When the electrolysis unit 36 electrolyzes the water in the electrolytic cell 34, the control unit 9 operates the electrolysis unit 36 during the 1 st predetermined time period in which the electrolysis unit 36 can completely electrolyze the sodium chloride in the electrolytic cell 34. Thus, sodium chloride contained in the water in the electrolytic bath 34 is electrolyzed, and after the water containing no active oxygen species in the electrolytic bath 34 is not contained, sodium chloride can be suppressed from remaining in the electrolytic bath 34.

The air cleaning device 100 further includes: a water supply unit 18 for supplying a part of the water in the water supply section 25 to the electrolytic bath 34; and a tablet charging mechanism 35 for charging the electrolytic bath 34 with an electrolytic accelerator containing a predetermined amount of sodium chloride. After the water containing no active oxygen species is not contained in the electrolytic cell 34, the control unit 9 stores water containing a predetermined amount of sodium chloride in the electrolytic cell 34 by the tablet charging mechanism 35 and the water supply unit 18, and electrolyzes the water containing sodium chloride in the electrolytic cell 34 by the electrolysis unit 36.

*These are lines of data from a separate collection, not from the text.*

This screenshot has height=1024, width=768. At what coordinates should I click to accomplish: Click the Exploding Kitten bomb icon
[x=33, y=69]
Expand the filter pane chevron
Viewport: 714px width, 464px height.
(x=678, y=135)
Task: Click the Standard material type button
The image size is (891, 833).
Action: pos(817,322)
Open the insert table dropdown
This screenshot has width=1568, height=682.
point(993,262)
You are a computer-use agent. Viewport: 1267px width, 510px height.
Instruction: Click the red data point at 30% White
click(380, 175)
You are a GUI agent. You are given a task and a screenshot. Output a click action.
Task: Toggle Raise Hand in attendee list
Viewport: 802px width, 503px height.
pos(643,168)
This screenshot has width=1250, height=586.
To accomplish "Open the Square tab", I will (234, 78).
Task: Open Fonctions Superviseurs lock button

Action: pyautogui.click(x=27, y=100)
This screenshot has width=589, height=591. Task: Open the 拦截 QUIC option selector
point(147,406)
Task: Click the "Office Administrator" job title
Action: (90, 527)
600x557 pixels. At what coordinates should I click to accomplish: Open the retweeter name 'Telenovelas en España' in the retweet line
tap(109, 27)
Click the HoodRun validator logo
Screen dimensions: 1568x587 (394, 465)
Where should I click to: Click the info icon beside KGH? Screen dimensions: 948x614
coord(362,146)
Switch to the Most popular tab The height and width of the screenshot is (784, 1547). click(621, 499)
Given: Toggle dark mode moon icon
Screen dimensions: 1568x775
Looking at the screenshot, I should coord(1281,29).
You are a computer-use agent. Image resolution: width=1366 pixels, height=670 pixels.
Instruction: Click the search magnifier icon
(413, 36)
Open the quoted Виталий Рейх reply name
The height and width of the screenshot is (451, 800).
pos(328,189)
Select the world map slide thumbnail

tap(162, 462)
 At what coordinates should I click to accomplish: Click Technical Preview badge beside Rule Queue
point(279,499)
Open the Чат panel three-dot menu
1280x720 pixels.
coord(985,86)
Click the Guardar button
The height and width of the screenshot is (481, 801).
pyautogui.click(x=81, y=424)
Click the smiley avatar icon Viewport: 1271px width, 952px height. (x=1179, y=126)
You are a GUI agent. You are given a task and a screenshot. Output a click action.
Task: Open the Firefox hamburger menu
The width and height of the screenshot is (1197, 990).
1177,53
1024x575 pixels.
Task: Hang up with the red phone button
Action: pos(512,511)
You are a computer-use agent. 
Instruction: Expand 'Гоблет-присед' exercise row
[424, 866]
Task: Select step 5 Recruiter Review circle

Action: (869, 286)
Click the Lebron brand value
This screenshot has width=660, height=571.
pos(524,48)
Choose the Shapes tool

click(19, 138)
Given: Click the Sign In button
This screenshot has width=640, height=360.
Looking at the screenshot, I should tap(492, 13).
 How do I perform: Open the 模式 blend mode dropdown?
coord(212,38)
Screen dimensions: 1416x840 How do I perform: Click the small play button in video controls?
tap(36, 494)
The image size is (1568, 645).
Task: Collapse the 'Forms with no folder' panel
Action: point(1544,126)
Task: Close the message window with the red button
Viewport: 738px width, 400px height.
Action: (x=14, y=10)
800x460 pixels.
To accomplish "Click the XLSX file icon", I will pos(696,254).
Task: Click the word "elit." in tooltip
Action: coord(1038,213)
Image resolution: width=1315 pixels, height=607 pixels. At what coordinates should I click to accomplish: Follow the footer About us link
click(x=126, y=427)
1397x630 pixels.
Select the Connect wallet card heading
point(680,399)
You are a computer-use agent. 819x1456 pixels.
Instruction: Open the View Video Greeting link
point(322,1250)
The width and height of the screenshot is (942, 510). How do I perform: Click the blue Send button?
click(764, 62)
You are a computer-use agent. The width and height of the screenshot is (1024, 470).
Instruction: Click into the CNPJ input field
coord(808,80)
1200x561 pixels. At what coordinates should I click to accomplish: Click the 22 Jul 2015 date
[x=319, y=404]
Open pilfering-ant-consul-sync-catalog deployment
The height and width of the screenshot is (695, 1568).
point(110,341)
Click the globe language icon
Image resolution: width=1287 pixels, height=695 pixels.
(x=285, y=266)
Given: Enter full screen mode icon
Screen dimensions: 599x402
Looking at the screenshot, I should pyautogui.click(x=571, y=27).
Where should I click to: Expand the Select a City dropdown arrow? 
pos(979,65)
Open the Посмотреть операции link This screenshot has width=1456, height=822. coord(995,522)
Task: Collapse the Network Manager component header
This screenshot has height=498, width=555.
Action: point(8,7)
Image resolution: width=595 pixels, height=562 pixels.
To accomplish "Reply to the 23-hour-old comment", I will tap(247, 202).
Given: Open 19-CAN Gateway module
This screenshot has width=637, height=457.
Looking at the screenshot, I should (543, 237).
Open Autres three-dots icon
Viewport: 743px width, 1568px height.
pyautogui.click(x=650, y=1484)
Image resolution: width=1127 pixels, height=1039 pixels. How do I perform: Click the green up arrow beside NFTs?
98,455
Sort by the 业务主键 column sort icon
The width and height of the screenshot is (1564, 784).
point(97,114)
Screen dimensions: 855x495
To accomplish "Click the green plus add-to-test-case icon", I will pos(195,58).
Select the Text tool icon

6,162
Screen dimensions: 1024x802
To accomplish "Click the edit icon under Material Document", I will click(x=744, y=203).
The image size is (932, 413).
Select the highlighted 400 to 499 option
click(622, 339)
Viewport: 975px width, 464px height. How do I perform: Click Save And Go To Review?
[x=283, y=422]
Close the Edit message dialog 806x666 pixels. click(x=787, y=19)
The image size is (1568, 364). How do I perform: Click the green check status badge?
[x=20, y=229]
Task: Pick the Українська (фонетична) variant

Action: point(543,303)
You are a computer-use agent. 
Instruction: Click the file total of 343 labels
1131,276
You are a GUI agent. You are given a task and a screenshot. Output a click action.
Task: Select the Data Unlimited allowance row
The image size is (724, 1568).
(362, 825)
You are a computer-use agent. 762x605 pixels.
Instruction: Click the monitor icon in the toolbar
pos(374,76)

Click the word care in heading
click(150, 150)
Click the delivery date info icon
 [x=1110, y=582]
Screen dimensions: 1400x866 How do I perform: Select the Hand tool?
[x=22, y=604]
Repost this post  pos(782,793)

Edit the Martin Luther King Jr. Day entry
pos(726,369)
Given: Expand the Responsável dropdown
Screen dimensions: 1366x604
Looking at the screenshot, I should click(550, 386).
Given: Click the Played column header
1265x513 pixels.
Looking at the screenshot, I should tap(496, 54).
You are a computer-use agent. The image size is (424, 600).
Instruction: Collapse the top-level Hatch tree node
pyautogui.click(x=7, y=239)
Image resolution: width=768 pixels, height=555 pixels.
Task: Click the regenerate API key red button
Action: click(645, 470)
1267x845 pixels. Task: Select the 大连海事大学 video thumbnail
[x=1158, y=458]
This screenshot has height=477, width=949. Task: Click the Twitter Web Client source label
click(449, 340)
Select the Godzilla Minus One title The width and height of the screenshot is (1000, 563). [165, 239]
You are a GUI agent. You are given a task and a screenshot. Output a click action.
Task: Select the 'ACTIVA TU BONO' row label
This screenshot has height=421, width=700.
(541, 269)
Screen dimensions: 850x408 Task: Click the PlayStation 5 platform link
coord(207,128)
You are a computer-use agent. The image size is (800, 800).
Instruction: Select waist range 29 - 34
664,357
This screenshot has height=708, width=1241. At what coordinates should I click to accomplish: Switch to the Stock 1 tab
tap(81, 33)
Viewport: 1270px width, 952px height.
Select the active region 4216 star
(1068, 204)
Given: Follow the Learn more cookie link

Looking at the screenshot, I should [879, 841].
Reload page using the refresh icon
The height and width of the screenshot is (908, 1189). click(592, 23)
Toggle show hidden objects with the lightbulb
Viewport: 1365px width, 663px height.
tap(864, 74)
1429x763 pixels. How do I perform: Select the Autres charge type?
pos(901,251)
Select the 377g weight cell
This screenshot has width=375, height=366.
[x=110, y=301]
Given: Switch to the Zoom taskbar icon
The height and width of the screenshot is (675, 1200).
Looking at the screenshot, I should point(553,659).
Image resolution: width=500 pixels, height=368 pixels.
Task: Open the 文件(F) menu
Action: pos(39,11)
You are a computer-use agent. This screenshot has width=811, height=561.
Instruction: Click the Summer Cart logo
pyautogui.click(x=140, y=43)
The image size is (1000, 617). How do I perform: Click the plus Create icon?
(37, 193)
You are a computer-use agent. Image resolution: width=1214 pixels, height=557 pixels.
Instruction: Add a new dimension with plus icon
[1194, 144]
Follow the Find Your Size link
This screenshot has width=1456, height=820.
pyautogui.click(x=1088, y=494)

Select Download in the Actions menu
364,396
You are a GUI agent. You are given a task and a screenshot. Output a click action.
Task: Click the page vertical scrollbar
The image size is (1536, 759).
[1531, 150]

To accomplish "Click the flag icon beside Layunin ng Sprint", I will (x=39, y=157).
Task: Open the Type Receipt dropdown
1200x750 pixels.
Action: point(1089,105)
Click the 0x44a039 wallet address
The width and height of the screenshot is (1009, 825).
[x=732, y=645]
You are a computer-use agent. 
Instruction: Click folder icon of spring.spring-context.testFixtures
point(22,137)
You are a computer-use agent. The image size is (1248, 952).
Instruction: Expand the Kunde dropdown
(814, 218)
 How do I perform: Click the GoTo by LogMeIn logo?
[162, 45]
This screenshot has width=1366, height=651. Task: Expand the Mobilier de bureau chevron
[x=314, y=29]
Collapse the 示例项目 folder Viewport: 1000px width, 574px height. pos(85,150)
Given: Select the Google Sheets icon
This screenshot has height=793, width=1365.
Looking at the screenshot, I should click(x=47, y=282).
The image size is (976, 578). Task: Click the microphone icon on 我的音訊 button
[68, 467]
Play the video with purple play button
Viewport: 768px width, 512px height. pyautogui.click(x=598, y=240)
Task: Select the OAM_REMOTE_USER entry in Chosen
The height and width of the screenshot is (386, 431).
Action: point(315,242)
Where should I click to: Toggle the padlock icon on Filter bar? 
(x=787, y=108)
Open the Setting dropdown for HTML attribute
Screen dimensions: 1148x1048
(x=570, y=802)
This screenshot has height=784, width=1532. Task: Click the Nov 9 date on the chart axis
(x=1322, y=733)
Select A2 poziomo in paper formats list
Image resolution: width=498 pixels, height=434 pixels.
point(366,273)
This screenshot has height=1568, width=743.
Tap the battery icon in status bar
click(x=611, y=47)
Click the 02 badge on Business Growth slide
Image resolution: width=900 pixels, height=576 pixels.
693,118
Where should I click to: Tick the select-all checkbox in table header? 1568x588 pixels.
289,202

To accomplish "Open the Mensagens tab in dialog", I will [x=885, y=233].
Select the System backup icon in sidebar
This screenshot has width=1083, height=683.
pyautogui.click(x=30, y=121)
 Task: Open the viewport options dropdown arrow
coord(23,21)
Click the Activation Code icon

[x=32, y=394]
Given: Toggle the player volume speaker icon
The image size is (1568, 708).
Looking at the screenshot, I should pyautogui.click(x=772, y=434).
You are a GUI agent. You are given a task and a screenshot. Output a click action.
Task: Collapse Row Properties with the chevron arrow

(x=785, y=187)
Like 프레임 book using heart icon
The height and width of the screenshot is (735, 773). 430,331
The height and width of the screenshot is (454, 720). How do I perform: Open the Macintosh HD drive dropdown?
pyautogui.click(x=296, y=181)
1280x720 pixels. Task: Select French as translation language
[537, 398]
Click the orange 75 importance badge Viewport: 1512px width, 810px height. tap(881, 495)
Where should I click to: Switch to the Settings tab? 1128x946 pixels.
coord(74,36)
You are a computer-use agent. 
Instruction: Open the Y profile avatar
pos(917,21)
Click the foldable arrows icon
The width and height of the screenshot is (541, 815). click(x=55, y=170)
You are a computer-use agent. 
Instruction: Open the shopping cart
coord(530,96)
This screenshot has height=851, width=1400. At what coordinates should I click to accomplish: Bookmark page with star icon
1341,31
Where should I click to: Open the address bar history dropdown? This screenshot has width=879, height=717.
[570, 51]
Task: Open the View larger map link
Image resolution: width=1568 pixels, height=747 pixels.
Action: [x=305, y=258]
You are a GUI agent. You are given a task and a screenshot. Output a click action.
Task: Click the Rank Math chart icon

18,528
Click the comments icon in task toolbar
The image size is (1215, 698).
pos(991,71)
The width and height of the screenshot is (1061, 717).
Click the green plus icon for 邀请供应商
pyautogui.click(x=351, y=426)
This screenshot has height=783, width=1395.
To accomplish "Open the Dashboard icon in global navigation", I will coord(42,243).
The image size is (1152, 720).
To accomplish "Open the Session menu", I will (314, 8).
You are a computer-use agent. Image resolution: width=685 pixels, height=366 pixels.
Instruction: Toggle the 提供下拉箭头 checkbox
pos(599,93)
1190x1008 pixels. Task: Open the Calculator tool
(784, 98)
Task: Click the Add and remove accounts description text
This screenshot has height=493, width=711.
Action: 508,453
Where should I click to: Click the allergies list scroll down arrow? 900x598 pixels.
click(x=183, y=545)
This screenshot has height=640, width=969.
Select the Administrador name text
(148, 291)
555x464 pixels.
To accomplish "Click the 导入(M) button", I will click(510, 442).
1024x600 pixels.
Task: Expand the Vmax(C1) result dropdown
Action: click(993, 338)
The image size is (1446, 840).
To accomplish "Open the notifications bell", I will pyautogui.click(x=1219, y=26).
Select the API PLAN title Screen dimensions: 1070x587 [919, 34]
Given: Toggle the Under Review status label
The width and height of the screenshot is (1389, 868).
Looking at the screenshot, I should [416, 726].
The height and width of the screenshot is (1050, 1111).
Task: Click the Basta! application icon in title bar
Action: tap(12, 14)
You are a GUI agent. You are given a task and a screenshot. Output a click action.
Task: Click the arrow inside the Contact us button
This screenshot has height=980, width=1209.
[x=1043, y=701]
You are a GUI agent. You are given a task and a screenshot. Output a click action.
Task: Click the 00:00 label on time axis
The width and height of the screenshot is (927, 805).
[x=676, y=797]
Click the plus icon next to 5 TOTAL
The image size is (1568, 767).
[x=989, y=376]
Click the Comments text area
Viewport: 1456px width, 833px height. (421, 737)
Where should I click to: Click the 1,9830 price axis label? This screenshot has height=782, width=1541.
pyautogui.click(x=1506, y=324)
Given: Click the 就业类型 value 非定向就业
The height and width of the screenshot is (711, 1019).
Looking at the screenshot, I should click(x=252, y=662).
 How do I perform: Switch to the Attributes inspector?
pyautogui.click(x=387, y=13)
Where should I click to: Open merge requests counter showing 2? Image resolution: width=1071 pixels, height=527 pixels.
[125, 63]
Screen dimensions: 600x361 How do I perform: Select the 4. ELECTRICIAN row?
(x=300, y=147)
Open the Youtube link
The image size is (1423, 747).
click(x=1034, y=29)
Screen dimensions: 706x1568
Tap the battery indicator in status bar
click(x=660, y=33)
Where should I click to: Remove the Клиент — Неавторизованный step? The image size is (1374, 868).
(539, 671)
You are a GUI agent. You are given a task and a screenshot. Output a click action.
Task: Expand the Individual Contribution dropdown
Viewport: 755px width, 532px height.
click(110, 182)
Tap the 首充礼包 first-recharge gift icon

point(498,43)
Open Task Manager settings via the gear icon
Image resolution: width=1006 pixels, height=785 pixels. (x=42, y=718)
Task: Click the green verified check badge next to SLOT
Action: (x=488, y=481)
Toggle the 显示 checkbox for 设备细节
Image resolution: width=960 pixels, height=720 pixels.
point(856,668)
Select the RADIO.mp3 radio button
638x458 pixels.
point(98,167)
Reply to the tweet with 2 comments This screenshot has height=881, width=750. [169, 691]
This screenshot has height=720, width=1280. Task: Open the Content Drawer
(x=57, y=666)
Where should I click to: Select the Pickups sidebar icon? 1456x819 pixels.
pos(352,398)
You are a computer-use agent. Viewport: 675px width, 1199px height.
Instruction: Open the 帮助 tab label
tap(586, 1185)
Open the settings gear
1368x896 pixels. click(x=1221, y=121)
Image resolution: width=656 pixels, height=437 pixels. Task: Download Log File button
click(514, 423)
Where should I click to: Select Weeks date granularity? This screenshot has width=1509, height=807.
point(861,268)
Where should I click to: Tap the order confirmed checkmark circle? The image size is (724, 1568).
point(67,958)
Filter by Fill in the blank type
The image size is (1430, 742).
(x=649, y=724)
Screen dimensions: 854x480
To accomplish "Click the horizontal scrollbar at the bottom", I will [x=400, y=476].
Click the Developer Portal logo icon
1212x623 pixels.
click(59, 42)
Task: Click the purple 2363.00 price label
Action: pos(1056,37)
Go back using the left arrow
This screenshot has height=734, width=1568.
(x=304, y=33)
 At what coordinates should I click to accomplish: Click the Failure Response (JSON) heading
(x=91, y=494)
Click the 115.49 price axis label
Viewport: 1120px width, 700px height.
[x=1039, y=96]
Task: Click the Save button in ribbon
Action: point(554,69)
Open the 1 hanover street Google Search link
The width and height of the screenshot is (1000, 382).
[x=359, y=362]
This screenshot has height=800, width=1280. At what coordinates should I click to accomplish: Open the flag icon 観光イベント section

Specifically, the electrolytic cell 34 has: a 3 rd water amount detecting unit 37 for detecting that the water level in the electrolytic bath 34 is lower than the water shortage level; and a 4 th water amount detecting unit 38 for detecting that the water level in the electrolytic bath 34 reaches the target water level. The state in which the water containing no active oxygen species in the electrolytic bath 34 includes a state in which the water level in the electrolytic bath 34 is detected by the 3 rd water amount detecting unit 37 or the like to be lower than a predetermined water level such as a predetermined water shortage level or the like in the electrolytic bath 34, and a state in which the water containing active oxygen species remains in a place where the active oxygen species supply unit 19 cannot supply the water to the sterilization zone 26.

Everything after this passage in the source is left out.